Be that as it may, rather than presenting the arguments that can demonstrate the legitimacy of
judicial review inside constitutional democracies (– we may come back to that topic in the
discussion if you want –) I will show the path that one should follow to answer this question,
before and independently of somewhat abstract philosophical arguments (that I have presented in
some previous papers: Straus papers/ and Russell Hardin Festschrift).
To begin with, one should notice that by legitimacy is not meant here just legality (the fact that
judicial review is written down in the constitution or firmly established as a constitutional
convention, as in America and in Israel) or even the sociological circumstance of acceptance by
the citizens/public opinion, but instead the rational arguments one can offer to establish why we
have good reasons to support this form of law making2. Now, in order to answer the question of
the legitimacy of contemporary judge-made-law, we need to consider a set of relatively complex
and connected questions in comparative perspective, something that cannot possibly be done by a
single person, but needs international cooperation (in the research that I present here I focus
essentially on the Constitutional Courts of three countries: France, Germany and Italy, which are
stable democracies and for which I know their language, constitutional history and political life).

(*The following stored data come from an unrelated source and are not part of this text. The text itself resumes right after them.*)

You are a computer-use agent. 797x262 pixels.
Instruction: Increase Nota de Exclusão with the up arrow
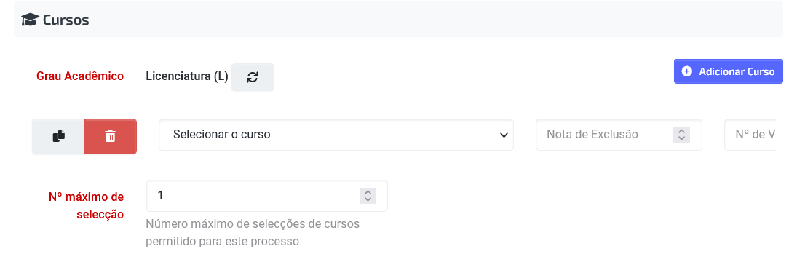click(x=681, y=131)
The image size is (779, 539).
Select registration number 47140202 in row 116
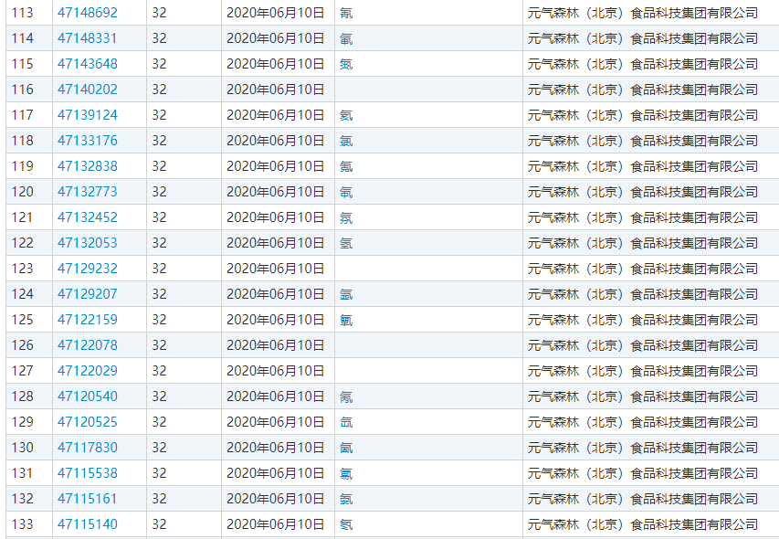[x=88, y=90]
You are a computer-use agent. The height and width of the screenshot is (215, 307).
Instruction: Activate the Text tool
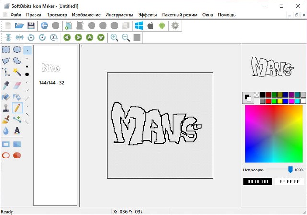17,130
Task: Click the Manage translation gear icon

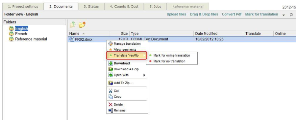Action: 111,44
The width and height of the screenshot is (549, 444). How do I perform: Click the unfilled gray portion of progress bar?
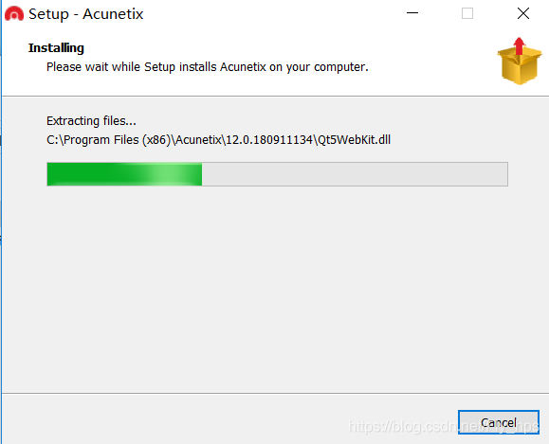355,174
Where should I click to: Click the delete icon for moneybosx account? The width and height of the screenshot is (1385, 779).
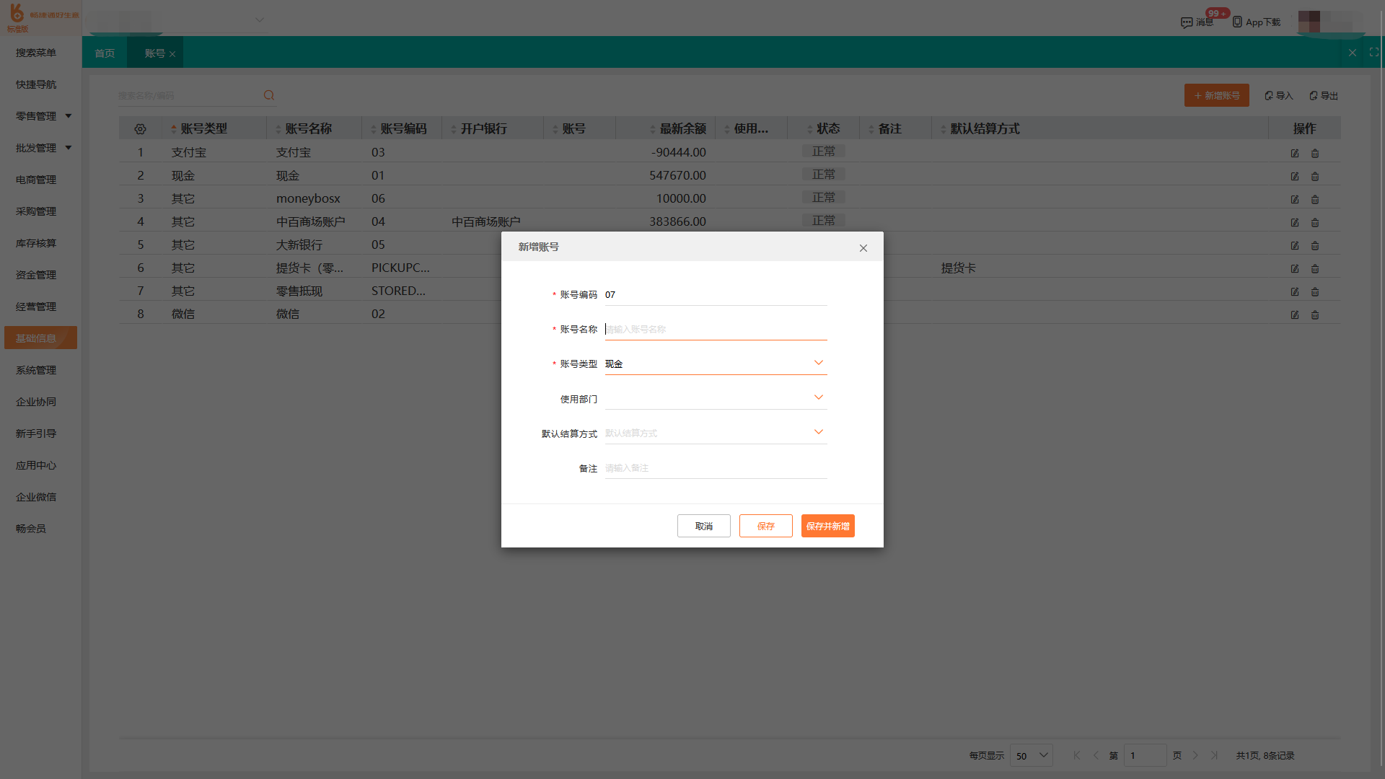1316,199
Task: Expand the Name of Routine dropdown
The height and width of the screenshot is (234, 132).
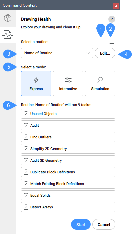Action: [57, 53]
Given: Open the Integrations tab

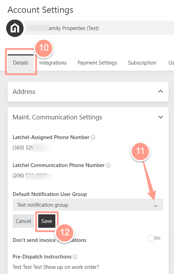Looking at the screenshot, I should [53, 63].
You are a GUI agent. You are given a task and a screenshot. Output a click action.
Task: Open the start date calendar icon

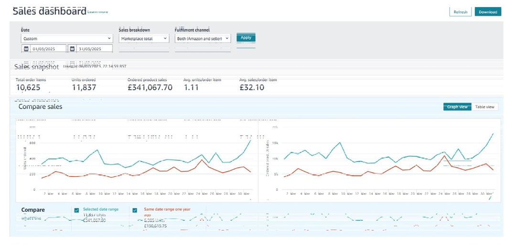(x=26, y=49)
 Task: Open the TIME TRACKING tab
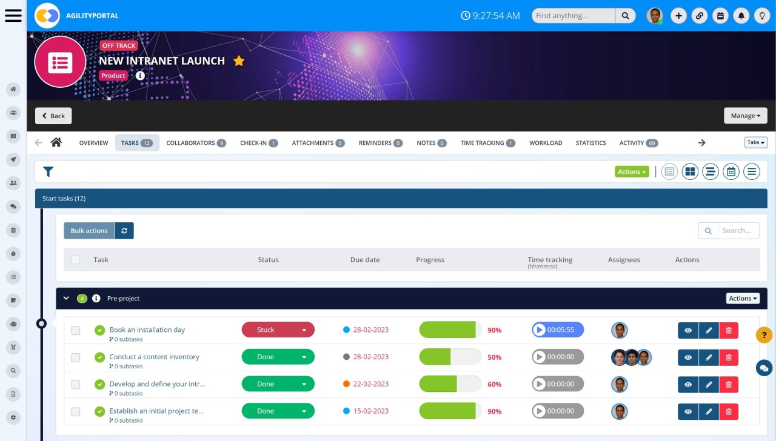pos(483,142)
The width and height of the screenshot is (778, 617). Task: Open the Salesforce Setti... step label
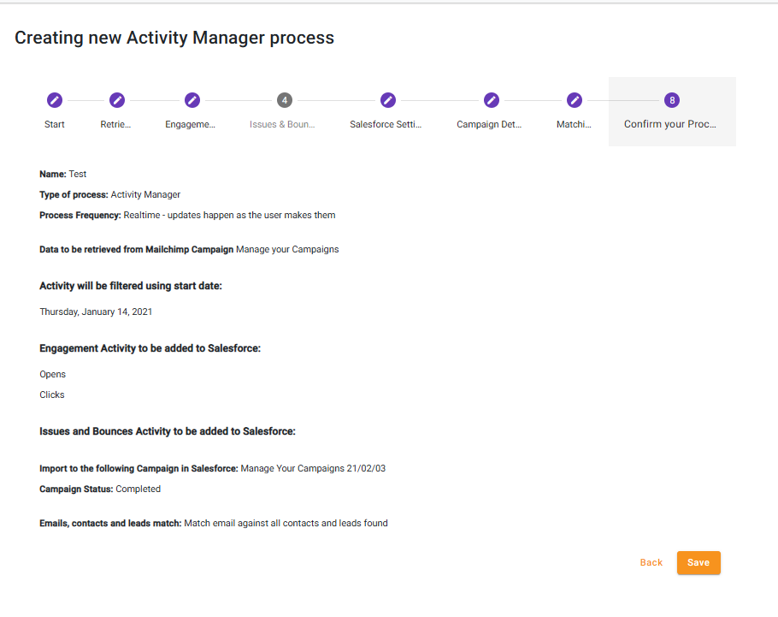pos(386,124)
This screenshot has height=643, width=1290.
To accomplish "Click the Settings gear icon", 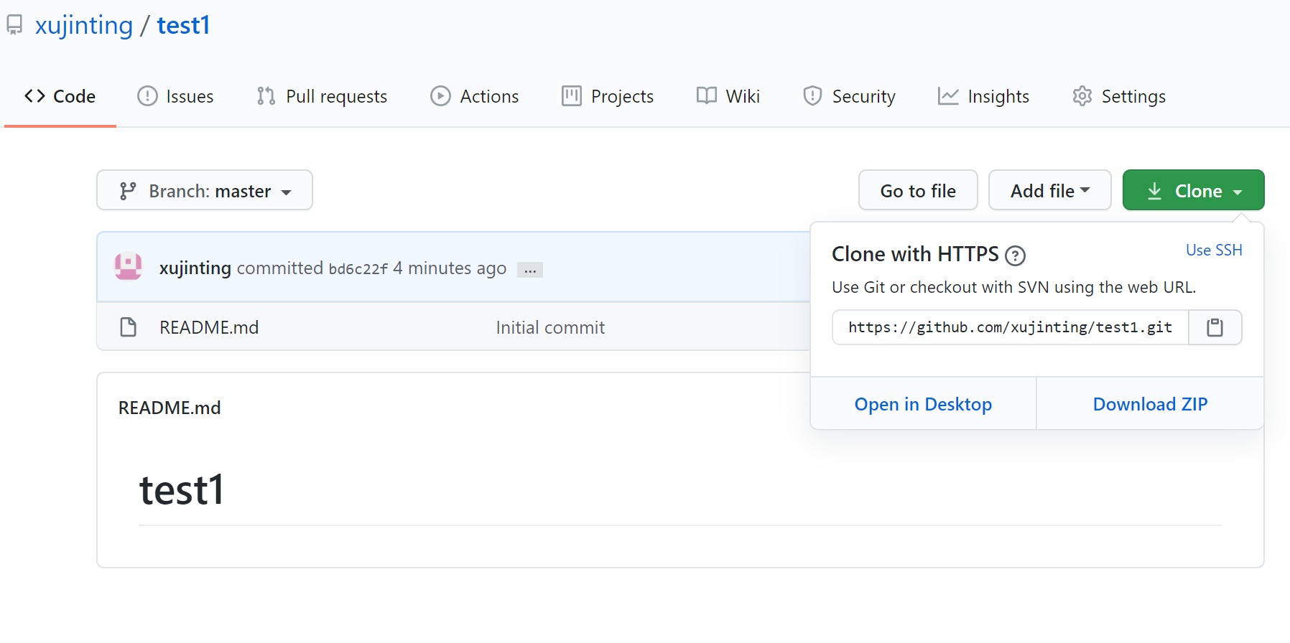I will [1082, 96].
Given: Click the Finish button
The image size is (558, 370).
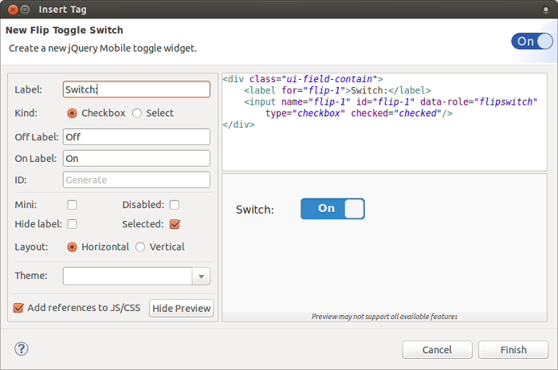Looking at the screenshot, I should coord(513,349).
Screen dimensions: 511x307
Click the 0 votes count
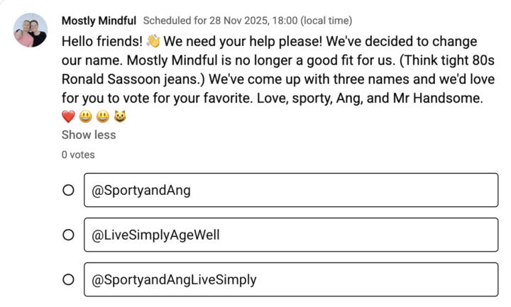coord(78,154)
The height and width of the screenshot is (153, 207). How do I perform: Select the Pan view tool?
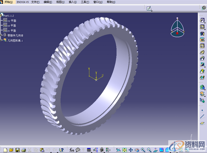tap(130, 150)
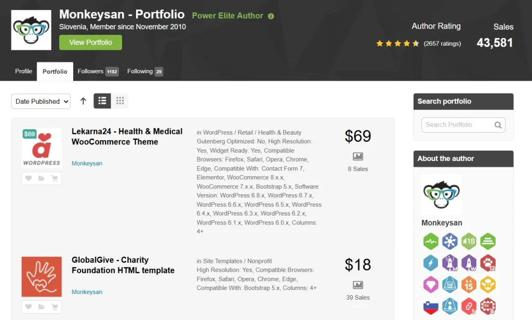The image size is (532, 320).
Task: Open the Followers tab
Action: pos(98,71)
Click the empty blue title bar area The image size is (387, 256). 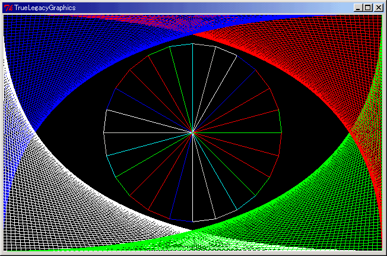tap(208, 7)
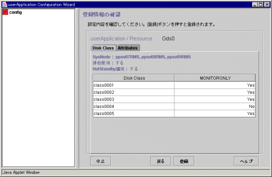Select the class0003 table row
The height and width of the screenshot is (177, 272).
point(133,99)
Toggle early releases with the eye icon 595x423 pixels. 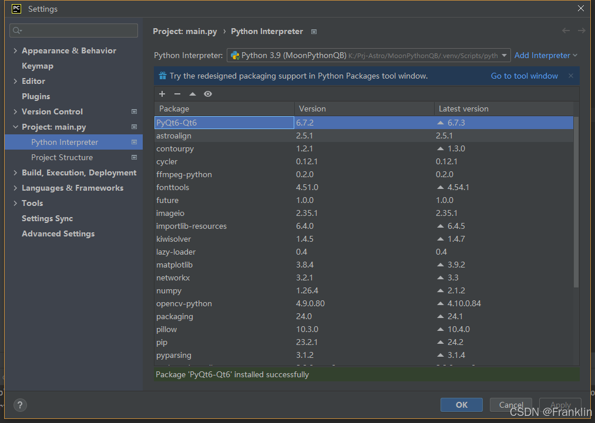[x=208, y=94]
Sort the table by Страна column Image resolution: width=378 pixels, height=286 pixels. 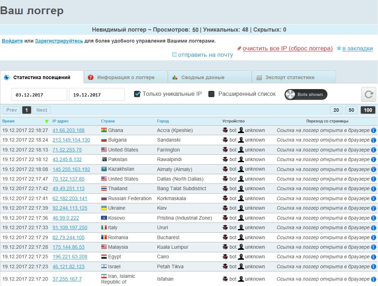point(108,121)
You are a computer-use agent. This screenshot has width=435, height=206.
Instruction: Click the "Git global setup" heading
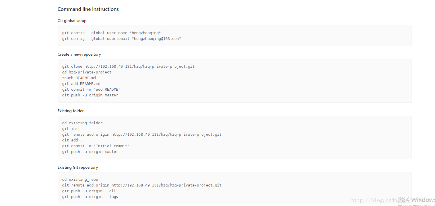pos(72,21)
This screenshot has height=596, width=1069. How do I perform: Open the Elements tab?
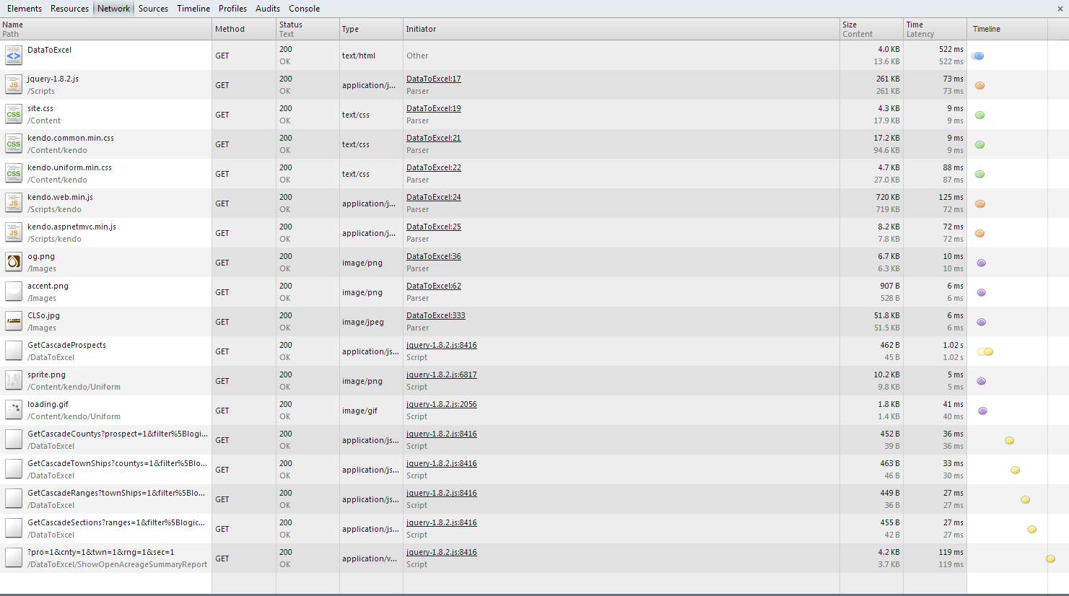24,9
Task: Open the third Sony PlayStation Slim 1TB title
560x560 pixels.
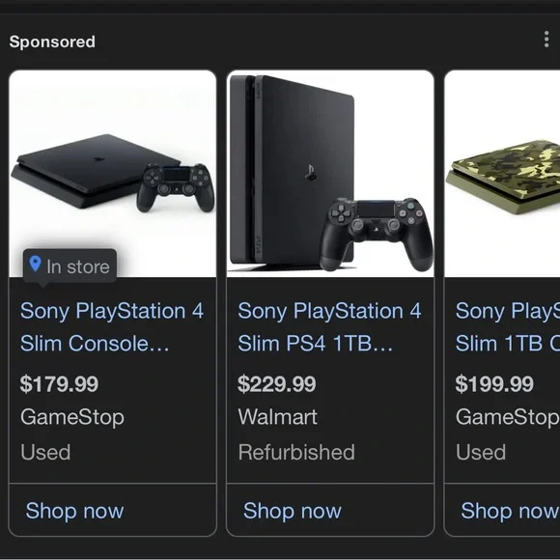Action: point(508,326)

The questions one has to investigate are, so it seems to me, the following:
1. What the Constitutional/Supreme Courts do;
2. How they do what they do – how they produce binding legal norms, called in different
languages: Entscheidungen, sentenze/ordinanze, décisions, opinions, etc.
But also:
2 In a stable democratic system. I need to draw attention to the fact that Constitutional/Supreme courts with the
function of constitutional adjudication exist nowadays in almost every political system in the world. But their actual
function in unstable democratic or in authoritarian regimes is a complex topic which is the subject of systematic
investigation only recently. See: Tom Ginsburg & Alberto Simpser, Constitutions in Authoritarian Regimes, CUP,
2013 and Sam Issacharoff, Fragile Democracies, CUP, 2015.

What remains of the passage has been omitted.